## Work request:
Convert everything in the records from the line containing "Identify the location" down to the end into a JSON list of strings, one string per line, with blank lines left out and the pictures omitted.

Start of Records for the exercise

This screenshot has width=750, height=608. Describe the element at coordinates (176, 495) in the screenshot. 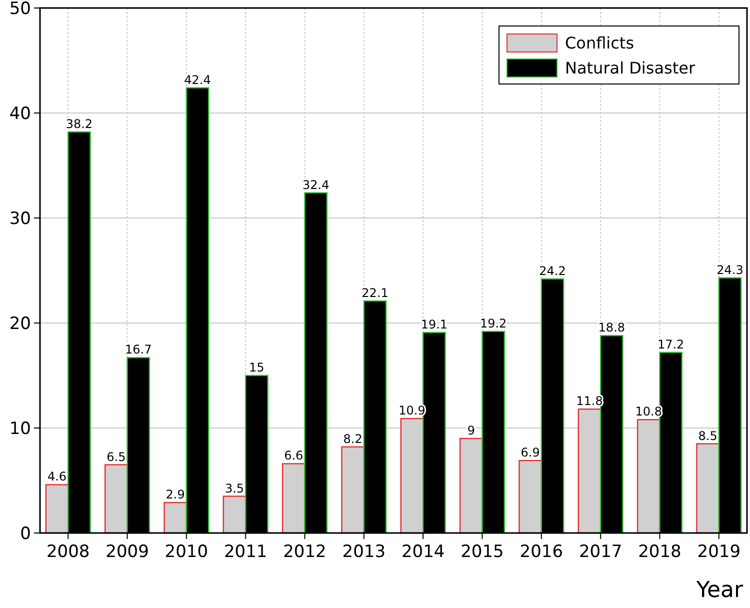

I see `data-label: 2.9` at that location.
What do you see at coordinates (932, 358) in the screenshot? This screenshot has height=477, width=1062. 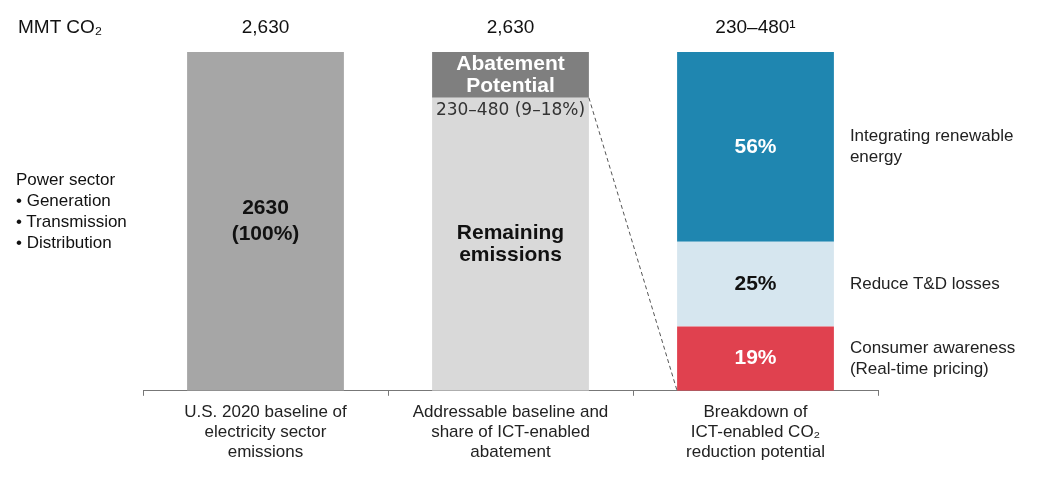 I see `series-label: Consumer awareness (Real-time pricing)` at bounding box center [932, 358].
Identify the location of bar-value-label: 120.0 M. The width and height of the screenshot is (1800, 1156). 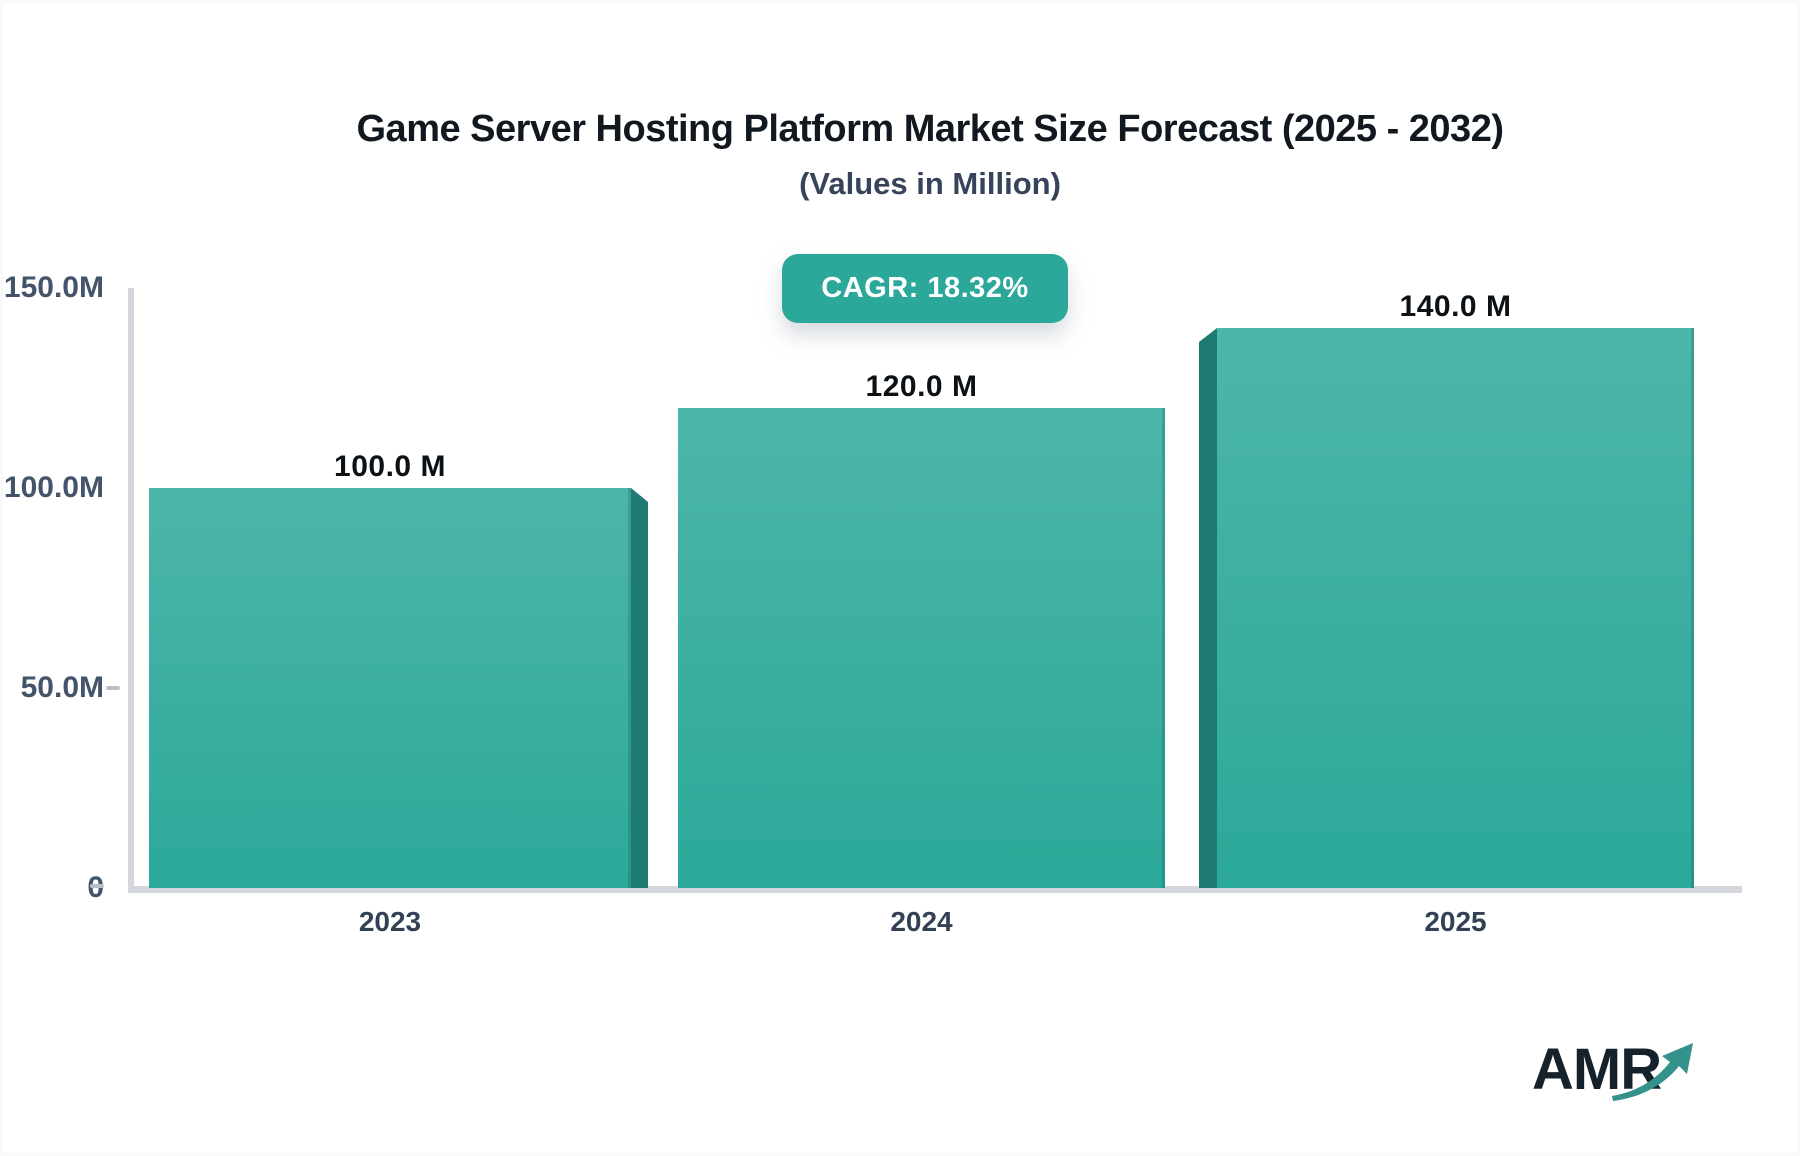
(922, 386).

End of Records for the exercise

## Output for this task:
[
  "Identify the location of bar-value-label: 120.0 M. The width and height of the screenshot is (1800, 1156). ",
  "(922, 386)."
]